Material supplied →

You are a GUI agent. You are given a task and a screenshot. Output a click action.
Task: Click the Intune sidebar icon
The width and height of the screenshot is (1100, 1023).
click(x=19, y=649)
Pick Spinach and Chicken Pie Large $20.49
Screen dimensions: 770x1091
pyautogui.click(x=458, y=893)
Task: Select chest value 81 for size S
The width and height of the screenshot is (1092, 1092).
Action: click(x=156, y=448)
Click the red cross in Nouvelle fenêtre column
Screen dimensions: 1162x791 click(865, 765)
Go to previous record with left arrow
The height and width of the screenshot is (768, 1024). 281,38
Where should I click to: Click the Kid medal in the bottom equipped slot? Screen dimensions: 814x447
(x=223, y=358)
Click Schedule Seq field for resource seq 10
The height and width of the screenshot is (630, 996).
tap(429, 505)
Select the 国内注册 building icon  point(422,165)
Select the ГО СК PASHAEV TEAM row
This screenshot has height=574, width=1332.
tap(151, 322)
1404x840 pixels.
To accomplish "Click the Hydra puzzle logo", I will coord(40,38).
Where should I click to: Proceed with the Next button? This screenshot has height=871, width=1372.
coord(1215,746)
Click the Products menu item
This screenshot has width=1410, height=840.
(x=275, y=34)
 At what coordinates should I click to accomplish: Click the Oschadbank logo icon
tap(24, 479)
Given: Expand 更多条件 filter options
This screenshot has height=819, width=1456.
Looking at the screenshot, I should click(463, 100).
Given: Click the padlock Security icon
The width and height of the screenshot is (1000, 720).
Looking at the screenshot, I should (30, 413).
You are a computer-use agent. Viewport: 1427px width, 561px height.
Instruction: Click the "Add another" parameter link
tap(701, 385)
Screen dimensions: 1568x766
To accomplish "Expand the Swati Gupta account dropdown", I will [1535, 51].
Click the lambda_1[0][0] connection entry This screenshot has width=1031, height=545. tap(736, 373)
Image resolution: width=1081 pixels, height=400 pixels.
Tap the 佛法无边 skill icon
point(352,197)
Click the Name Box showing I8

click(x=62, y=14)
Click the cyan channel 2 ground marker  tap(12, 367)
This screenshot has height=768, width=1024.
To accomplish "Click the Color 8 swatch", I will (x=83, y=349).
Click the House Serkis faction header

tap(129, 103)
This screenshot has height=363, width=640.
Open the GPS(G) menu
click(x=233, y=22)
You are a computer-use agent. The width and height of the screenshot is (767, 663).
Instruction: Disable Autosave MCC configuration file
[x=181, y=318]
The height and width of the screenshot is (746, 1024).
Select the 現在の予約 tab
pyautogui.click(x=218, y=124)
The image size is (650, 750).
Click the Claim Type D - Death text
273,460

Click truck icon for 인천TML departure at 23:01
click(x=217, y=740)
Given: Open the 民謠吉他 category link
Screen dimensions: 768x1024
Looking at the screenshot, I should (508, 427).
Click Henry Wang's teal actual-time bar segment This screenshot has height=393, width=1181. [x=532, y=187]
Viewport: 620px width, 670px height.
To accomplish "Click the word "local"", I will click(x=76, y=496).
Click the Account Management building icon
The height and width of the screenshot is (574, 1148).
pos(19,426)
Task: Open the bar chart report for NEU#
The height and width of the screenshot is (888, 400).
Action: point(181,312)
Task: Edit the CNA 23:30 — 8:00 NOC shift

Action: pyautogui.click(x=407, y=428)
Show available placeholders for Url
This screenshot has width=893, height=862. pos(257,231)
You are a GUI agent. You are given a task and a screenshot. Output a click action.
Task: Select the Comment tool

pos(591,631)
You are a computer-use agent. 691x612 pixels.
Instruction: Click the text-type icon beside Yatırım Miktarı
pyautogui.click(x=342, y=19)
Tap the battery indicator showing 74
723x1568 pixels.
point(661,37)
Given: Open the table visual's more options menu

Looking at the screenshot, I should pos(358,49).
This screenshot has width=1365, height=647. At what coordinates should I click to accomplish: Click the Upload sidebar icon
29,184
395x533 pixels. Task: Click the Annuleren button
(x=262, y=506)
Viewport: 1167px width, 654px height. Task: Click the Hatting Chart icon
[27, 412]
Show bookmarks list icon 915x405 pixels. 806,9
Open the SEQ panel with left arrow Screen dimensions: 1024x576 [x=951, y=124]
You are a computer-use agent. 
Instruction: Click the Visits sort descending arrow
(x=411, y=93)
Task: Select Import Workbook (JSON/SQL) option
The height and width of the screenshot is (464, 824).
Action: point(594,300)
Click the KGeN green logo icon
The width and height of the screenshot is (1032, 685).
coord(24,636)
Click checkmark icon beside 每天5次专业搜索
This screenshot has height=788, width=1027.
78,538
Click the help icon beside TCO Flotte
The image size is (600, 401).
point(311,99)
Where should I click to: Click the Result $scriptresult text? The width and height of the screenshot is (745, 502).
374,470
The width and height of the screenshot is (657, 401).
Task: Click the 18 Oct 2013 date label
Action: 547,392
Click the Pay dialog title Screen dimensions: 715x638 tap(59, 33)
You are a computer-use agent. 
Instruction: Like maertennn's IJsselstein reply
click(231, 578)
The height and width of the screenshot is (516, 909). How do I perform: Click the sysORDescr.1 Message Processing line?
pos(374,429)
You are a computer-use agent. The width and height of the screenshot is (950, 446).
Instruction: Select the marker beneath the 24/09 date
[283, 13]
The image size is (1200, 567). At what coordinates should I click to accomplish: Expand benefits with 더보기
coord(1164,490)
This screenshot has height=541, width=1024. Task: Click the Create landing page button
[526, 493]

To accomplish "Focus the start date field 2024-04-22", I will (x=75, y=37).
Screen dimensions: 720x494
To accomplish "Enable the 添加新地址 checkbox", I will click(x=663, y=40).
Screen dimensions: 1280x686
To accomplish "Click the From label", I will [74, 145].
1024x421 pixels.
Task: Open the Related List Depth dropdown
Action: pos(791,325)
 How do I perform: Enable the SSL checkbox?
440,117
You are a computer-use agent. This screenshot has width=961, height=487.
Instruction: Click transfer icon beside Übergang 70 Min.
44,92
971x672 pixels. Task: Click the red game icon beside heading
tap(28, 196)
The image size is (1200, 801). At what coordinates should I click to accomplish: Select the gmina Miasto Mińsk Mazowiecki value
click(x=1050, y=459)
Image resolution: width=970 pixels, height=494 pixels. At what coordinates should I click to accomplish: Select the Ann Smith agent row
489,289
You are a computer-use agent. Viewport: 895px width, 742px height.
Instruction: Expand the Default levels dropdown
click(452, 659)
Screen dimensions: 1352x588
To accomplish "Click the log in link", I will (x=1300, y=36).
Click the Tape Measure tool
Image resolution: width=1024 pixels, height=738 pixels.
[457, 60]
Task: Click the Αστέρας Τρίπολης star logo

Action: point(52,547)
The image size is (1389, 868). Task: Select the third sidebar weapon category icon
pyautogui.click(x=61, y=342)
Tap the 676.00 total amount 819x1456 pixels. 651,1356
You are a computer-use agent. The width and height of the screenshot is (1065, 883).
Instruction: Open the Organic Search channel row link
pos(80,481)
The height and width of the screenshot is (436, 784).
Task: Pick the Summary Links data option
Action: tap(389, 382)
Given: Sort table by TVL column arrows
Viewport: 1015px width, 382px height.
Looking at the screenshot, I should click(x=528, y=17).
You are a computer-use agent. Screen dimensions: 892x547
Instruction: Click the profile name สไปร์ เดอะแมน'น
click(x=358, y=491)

Try it → Every entry above must be reproduced word for word.

Solution →
You are a GUI agent. You are given a task and a screenshot. Output a click action.
Task: Click the Intune sidebar icon
The width and height of the screenshot is (1100, 1023).
click(x=19, y=649)
Pick Spinach and Chicken Pie Large $20.49
Screen dimensions: 770x1091
pyautogui.click(x=458, y=893)
Task: Select chest value 81 for size S
The width and height of the screenshot is (1092, 1092).
Action: click(x=156, y=448)
Click the red cross in Nouvelle fenêtre column
Screen dimensions: 1162x791 click(865, 765)
Go to previous record with left arrow
The height and width of the screenshot is (768, 1024). 281,38
Where should I click to: Click the Kid medal in the bottom equipped slot? Screen dimensions: 814x447
(x=223, y=358)
Click Schedule Seq field for resource seq 10
The height and width of the screenshot is (630, 996).
tap(429, 505)
Select the 国内注册 building icon  point(422,165)
Select the ГО СК PASHAEV TEAM row
This screenshot has height=574, width=1332.
tap(151, 322)
1404x840 pixels.
To accomplish "Click the Hydra puzzle logo", I will coord(40,38).
Where should I click to: Proceed with the Next button? This screenshot has height=871, width=1372.
coord(1215,746)
Click the Products menu item
This screenshot has width=1410, height=840.
(x=275, y=34)
 At what coordinates should I click to accomplish: Click the Oschadbank logo icon
tap(24, 479)
Given: Expand 更多条件 filter options
This screenshot has height=819, width=1456.
Looking at the screenshot, I should click(463, 100).
Given: Click the padlock Security icon
The width and height of the screenshot is (1000, 720).
Looking at the screenshot, I should (30, 413).
You are a computer-use agent. Viewport: 1427px width, 561px height.
Instruction: Click the "Add another" parameter link
tap(701, 385)
Screen dimensions: 1568x766
To accomplish "Expand the Swati Gupta account dropdown", I will [1535, 51].
Click the lambda_1[0][0] connection entry This screenshot has width=1031, height=545. tap(736, 373)
Image resolution: width=1081 pixels, height=400 pixels.
Tap the 佛法无边 skill icon
point(352,197)
Click the Name Box showing I8

click(x=62, y=14)
Click the cyan channel 2 ground marker  tap(12, 367)
This screenshot has height=768, width=1024.
To accomplish "Click the Color 8 swatch", I will (x=83, y=349).
Click the House Serkis faction header

tap(129, 103)
This screenshot has height=363, width=640.
Open the GPS(G) menu
click(x=233, y=22)
You are a computer-use agent. The width and height of the screenshot is (767, 663).
Instruction: Disable Autosave MCC configuration file
[x=181, y=318]
The height and width of the screenshot is (746, 1024).
Select the 現在の予約 tab
pyautogui.click(x=218, y=124)
The image size is (650, 750).
Click the Claim Type D - Death text
273,460

Click truck icon for 인천TML departure at 23:01
click(x=217, y=740)
Given: Open the 民謠吉他 category link
Screen dimensions: 768x1024
Looking at the screenshot, I should (508, 427).
Click Henry Wang's teal actual-time bar segment This screenshot has height=393, width=1181. [x=532, y=187]
Viewport: 620px width, 670px height.
To accomplish "Click the word "local"", I will click(x=76, y=496).
Click the Account Management building icon
The height and width of the screenshot is (574, 1148).
pos(19,426)
Task: Open the bar chart report for NEU#
The height and width of the screenshot is (888, 400).
Action: point(181,312)
Task: Edit the CNA 23:30 — 8:00 NOC shift

Action: pyautogui.click(x=407, y=428)
Show available placeholders for Url
This screenshot has width=893, height=862. pos(257,231)
You are a GUI agent. You are given a task and a screenshot. Output a click action.
Task: Select the Comment tool

pos(591,631)
You are a computer-use agent. 691x612 pixels.
Instruction: Click the text-type icon beside Yatırım Miktarı
pyautogui.click(x=342, y=19)
Tap the battery indicator showing 74
723x1568 pixels.
point(661,37)
Given: Open the table visual's more options menu

Looking at the screenshot, I should pos(358,49).
This screenshot has width=1365, height=647. At what coordinates should I click to accomplish: Click the Upload sidebar icon
29,184
395x533 pixels. Task: Click the Annuleren button
(x=262, y=506)
Viewport: 1167px width, 654px height. Task: Click the Hatting Chart icon
[27, 412]
Show bookmarks list icon 915x405 pixels. 806,9
Open the SEQ panel with left arrow Screen dimensions: 1024x576 [x=951, y=124]
You are a computer-use agent. 
Instruction: Click the Visits sort descending arrow
(x=411, y=93)
Task: Select Import Workbook (JSON/SQL) option
The height and width of the screenshot is (464, 824).
Action: point(594,300)
Click the KGeN green logo icon
The width and height of the screenshot is (1032, 685).
coord(24,636)
Click checkmark icon beside 每天5次专业搜索
This screenshot has height=788, width=1027.
78,538
Click the help icon beside TCO Flotte
The image size is (600, 401).
point(311,99)
Where should I click to: Click the Result $scriptresult text? The width and height of the screenshot is (745, 502).
374,470
The width and height of the screenshot is (657, 401).
Task: Click the 18 Oct 2013 date label
Action: 547,392
Click the Pay dialog title Screen dimensions: 715x638 tap(59, 33)
You are a computer-use agent. 
Instruction: Like maertennn's IJsselstein reply
click(231, 578)
The height and width of the screenshot is (516, 909). How do I perform: Click the sysORDescr.1 Message Processing line?
pos(374,429)
You are a computer-use agent. The width and height of the screenshot is (950, 446).
Instruction: Select the marker beneath the 24/09 date
[283, 13]
The image size is (1200, 567). At what coordinates should I click to accomplish: Expand benefits with 더보기
coord(1164,490)
This screenshot has height=541, width=1024. Task: Click the Create landing page button
[526, 493]

To accomplish "Focus the start date field 2024-04-22", I will (x=75, y=37).
Screen dimensions: 720x494
To accomplish "Enable the 添加新地址 checkbox", I will click(x=663, y=40).
Screen dimensions: 1280x686
To accomplish "Click the From label", I will [74, 145].
1024x421 pixels.
Task: Open the Related List Depth dropdown
Action: pos(791,325)
 How do I perform: Enable the SSL checkbox?
440,117
You are a computer-use agent. This screenshot has width=961, height=487.
Instruction: Click transfer icon beside Übergang 70 Min.
44,92
971x672 pixels. Task: Click the red game icon beside heading
tap(28, 196)
The image size is (1200, 801). At what coordinates should I click to accomplish: Select the gmina Miasto Mińsk Mazowiecki value
click(x=1050, y=459)
Image resolution: width=970 pixels, height=494 pixels. At what coordinates should I click to accomplish: Select the Ann Smith agent row
489,289
You are a computer-use agent. Viewport: 895px width, 742px height.
Instruction: Expand the Default levels dropdown
click(452, 659)
Screen dimensions: 1352x588
To accomplish "Click the log in link", I will (x=1300, y=36).
Click the Tape Measure tool
Image resolution: width=1024 pixels, height=738 pixels.
[457, 60]
Task: Click the Αστέρας Τρίπολης star logo

Action: point(52,547)
The image size is (1389, 868). Task: Select the third sidebar weapon category icon
pyautogui.click(x=61, y=342)
Tap the 676.00 total amount 819x1456 pixels. 651,1356
You are a computer-use agent. The width and height of the screenshot is (1065, 883).
Instruction: Open the Organic Search channel row link
pos(80,481)
The height and width of the screenshot is (436, 784).
Task: Pick the Summary Links data option
Action: tap(389, 382)
Given: Sort table by TVL column arrows
Viewport: 1015px width, 382px height.
Looking at the screenshot, I should click(x=528, y=17).
You are a computer-use agent. Screen dimensions: 892x547
Instruction: Click the profile name สไปร์ เดอะแมน'น
click(x=358, y=491)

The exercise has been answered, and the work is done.